The Constitutional-Doubt Canon has been criticized as incentivizing the Court to interpret statutes in ways that appear to defy the statute's express language in order to avoid making a controversial constitutional ruling. For instance, in United States v. Seeger and Welsh v. United States, the Court was confronted with whether the conscientious objector provisions of Section 6(j) of the Universal Military Training and Service Act violated the Constitution's Establishment and Free Exercise Clauses. Among other things, Section 6(j) specified "belief in a relation to a Supreme Being involving duties superior to those arising from any human relation, but does not include essentially political, sociological, or philosophical views or a merely personal moral code" for conscientious-objector status.

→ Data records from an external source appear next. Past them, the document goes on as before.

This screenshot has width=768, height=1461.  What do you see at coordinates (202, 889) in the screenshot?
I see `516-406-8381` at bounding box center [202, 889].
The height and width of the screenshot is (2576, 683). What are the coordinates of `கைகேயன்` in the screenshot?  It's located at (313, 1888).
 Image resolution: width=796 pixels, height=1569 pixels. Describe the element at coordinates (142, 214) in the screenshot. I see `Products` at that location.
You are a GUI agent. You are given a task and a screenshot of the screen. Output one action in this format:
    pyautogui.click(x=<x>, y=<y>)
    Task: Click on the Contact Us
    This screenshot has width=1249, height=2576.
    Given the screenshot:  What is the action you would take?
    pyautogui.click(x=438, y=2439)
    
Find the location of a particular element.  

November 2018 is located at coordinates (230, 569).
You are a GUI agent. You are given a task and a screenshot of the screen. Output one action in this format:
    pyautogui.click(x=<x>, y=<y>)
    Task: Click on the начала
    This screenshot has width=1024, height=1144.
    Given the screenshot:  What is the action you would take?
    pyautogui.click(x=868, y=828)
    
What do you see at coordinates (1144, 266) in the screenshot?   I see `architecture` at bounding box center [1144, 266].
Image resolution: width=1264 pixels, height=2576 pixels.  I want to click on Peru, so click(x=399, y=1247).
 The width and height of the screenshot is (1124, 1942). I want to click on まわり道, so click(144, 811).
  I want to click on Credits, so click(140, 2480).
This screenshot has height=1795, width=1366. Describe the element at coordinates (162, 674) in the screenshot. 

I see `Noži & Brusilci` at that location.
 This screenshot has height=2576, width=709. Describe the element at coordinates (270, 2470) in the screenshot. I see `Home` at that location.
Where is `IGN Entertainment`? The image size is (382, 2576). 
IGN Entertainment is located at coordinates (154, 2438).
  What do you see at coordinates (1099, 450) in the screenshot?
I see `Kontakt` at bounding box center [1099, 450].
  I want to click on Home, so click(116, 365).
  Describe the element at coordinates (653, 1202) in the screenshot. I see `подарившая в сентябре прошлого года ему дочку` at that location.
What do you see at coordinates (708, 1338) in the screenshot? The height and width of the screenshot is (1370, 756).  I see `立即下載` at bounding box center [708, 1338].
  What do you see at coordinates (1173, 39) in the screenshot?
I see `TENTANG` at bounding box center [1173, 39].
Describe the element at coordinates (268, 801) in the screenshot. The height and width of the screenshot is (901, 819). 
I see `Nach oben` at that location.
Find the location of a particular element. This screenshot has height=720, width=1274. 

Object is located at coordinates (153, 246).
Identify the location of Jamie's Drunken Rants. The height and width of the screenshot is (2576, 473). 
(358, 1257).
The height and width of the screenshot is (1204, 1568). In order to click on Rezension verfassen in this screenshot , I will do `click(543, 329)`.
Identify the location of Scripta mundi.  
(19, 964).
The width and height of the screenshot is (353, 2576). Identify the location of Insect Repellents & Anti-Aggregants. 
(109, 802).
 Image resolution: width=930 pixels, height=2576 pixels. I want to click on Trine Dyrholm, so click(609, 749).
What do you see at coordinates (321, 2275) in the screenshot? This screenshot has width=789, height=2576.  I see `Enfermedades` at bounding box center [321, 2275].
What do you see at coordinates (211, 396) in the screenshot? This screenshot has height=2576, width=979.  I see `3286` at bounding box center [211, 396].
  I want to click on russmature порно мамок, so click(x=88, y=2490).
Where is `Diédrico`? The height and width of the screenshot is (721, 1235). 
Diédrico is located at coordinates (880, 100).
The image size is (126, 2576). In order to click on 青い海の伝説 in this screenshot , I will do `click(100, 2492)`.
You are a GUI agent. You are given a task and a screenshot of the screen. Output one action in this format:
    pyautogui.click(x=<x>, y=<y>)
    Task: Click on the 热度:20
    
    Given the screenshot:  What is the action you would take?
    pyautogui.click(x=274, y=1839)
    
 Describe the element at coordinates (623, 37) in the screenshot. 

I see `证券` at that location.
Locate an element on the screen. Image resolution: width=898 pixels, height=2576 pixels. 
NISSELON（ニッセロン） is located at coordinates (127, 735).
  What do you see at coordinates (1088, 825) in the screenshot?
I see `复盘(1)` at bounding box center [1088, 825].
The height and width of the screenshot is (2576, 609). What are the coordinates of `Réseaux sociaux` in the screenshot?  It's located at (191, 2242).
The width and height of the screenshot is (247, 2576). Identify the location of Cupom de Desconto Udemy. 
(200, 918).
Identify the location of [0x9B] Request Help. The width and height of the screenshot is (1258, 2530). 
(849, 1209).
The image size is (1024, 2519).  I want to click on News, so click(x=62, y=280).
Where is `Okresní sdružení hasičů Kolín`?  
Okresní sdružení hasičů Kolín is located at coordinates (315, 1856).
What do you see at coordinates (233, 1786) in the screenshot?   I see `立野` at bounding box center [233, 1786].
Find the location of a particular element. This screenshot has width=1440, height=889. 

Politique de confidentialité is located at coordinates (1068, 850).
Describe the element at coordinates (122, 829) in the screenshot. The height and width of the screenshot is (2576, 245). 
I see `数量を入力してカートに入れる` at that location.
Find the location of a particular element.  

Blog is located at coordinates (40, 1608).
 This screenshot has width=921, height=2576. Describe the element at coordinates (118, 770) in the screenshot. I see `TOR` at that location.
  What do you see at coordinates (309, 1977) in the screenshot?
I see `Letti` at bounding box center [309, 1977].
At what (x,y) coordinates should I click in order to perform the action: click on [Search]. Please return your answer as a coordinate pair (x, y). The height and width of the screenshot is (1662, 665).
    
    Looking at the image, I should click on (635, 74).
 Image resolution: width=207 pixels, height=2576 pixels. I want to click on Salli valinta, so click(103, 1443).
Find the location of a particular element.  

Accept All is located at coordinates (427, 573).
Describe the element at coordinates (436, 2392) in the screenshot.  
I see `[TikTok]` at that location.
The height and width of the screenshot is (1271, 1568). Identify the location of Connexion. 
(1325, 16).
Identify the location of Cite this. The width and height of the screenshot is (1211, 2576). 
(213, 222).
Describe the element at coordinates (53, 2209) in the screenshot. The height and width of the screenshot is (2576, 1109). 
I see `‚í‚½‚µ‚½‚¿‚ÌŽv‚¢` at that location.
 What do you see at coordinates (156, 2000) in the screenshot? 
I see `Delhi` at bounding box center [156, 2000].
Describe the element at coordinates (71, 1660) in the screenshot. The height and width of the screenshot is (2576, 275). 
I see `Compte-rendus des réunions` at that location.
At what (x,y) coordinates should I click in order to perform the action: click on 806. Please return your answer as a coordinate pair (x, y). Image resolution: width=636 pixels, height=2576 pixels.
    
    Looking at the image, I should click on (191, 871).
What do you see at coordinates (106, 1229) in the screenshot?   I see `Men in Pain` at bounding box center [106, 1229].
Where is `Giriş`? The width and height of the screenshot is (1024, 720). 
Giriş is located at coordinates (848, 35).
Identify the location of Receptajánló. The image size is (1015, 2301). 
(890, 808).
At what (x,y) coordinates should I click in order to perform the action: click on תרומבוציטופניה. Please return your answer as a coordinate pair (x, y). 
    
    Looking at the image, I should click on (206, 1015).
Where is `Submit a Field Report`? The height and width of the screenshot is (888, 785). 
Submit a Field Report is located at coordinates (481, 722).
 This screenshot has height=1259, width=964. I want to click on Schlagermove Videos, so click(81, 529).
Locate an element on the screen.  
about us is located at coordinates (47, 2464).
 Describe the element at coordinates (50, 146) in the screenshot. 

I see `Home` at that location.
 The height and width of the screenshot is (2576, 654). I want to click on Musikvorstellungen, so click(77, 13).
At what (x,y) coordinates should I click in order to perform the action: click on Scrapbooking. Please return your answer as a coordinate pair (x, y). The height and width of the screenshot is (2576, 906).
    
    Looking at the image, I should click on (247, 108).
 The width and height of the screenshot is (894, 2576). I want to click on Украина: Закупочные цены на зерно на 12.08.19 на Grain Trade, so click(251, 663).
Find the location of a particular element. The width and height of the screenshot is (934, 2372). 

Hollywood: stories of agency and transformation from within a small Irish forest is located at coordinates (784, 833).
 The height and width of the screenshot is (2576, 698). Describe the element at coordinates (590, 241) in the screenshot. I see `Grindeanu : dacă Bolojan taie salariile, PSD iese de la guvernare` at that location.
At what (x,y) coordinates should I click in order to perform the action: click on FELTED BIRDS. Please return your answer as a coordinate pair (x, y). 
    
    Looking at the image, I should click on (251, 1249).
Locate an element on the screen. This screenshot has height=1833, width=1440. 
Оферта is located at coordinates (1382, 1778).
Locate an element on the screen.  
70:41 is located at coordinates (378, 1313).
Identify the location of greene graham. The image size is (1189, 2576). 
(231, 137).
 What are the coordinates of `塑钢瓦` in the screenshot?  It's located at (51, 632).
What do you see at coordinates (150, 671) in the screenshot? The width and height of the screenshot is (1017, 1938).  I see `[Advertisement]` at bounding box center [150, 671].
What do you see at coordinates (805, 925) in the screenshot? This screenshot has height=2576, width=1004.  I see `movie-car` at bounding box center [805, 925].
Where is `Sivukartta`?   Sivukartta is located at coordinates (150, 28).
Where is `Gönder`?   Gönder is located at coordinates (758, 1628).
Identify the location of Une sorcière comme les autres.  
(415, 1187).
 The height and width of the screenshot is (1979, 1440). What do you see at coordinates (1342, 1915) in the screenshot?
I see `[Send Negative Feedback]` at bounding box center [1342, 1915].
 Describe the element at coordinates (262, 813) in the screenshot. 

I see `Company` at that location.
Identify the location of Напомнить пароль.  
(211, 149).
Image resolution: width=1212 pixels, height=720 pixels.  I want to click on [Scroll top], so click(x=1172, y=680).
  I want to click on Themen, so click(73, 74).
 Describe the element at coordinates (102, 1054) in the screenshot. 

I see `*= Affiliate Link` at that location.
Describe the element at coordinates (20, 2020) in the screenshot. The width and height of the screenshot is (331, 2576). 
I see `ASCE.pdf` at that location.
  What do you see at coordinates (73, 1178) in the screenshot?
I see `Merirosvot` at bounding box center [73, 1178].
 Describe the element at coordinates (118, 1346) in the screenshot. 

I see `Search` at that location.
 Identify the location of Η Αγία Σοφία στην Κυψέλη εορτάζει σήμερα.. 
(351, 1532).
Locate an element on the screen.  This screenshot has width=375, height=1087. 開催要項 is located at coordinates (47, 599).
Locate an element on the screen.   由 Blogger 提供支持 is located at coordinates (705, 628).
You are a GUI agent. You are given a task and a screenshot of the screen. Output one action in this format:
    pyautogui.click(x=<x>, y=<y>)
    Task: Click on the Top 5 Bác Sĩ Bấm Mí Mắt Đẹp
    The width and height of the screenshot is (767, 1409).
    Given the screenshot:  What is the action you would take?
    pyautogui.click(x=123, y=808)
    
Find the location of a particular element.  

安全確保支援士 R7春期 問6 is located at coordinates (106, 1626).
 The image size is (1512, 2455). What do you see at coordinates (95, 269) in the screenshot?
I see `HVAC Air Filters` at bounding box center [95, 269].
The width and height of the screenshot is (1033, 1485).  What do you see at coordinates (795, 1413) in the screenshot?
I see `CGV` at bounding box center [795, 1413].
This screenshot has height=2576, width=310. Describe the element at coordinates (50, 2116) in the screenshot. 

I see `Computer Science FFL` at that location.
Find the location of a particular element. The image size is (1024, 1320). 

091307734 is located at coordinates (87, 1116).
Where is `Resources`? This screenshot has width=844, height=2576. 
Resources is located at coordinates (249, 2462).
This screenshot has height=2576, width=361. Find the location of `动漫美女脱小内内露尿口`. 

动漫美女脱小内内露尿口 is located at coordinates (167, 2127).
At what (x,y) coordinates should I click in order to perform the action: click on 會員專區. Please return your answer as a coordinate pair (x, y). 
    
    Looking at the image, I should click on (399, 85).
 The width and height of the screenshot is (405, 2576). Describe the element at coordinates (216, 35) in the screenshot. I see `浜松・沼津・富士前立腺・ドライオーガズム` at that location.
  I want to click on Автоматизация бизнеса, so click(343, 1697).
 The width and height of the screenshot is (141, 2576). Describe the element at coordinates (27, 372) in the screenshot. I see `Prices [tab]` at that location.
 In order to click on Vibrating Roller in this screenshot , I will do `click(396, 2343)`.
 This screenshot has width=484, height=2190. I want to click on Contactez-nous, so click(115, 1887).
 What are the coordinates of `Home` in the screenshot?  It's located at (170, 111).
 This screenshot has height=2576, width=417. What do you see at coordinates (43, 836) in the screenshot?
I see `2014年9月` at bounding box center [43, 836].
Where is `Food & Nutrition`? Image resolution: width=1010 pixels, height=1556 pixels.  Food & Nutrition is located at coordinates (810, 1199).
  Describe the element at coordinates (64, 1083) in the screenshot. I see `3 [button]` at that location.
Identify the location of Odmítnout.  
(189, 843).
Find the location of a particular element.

Using the Constitutional-Doubt Canon, the Court avoided ruling on what the Establishment and Free Exercise Clauses mean by "religion," allowing more time for public consensus to form on the issue. In Seeger, the draft board denied conscientious-objector status to Daniel Seeger because he did not meet the Section 6(j) requirement of having beliefs based on a Supreme Being. While Section 6(j) expressly precluded beliefs based on "philosophical views" or a "personal moral code," the Court interpreted Section 6(j)'s "belief in a relation to a Supreme Being" requirement to cover Seeger's "sincere and meaningful belief which occupies in the life of its possessor a place parallel to that filled by the God of those admittedly qualifying for the exemption." By finding the draft board misread Section 6(j), the Court avoided addressing the case's implications for the Establishment and Free Exercise Clauses. Hinting at how the Court might have resolved the case on constitutional grounds, the Court explained that "[t]his construction avoids imputing to Congress an intent to classify different religious beliefs, exempting some and excluding others, and is in accord with the well-established congressional policy of equal treatment for those whose opposition to service is grounded in their religious tenets."

Because the Supreme Court's Section 6(j) interpretation provided draft boards limited guidance on how to distinguish persons with "essentially political, sociological, or philosophical views" who did not qualify for conscientious-objector status from those with "[a] sincere and meaningful belief" who did, the Court faced a near replica of Seeger six years later. In Welsh, Elliott Welsh challenged the draft board's denial of conscientious-objector status on the grounds that he did not have "[a] sincere and meaningful belief" to qualify under Seeger. Welsh, however, characterized his beliefs as not religious. Revisiting Section 6(j), the Court now construed it to cover an individual, like Welsh, who "deeply and sincerely holds beliefs that are purely ethical or moral in source and content but that nevertheless impose upon him a duty of conscience to refrain from participating in any war at any time," notwithstanding Section 6(j)'s express language that "essentially political, sociological, or philosophical views or a merely personal moral code" did not qualify for conscientious-objector status. In short, the Seeger and Welsh Courts interpreted Section 6(j)'s definition of religious belief to encompass theistic and non-theistic worldviews depending on "whether the beliefs professed by a registrant are sincerely held and whether they are, in [the conscientious objector applicant's] own scheme of things, religious." 

As Seeger and Welsh demonstrate, by using the Constitutional-Doubt Canon, courts may avoid deeming laws to be unconstitutional, while at the same time forestalling the need to rule on controversial constitutional issues and allowing more time for the political process to form a consensus. (Additional background on this topic is in the Constitution of the United States of America, Analysis and Interpretation and CRS Report R43706, The Doctrine of Constitutional Avoidance: A Legal Overview.)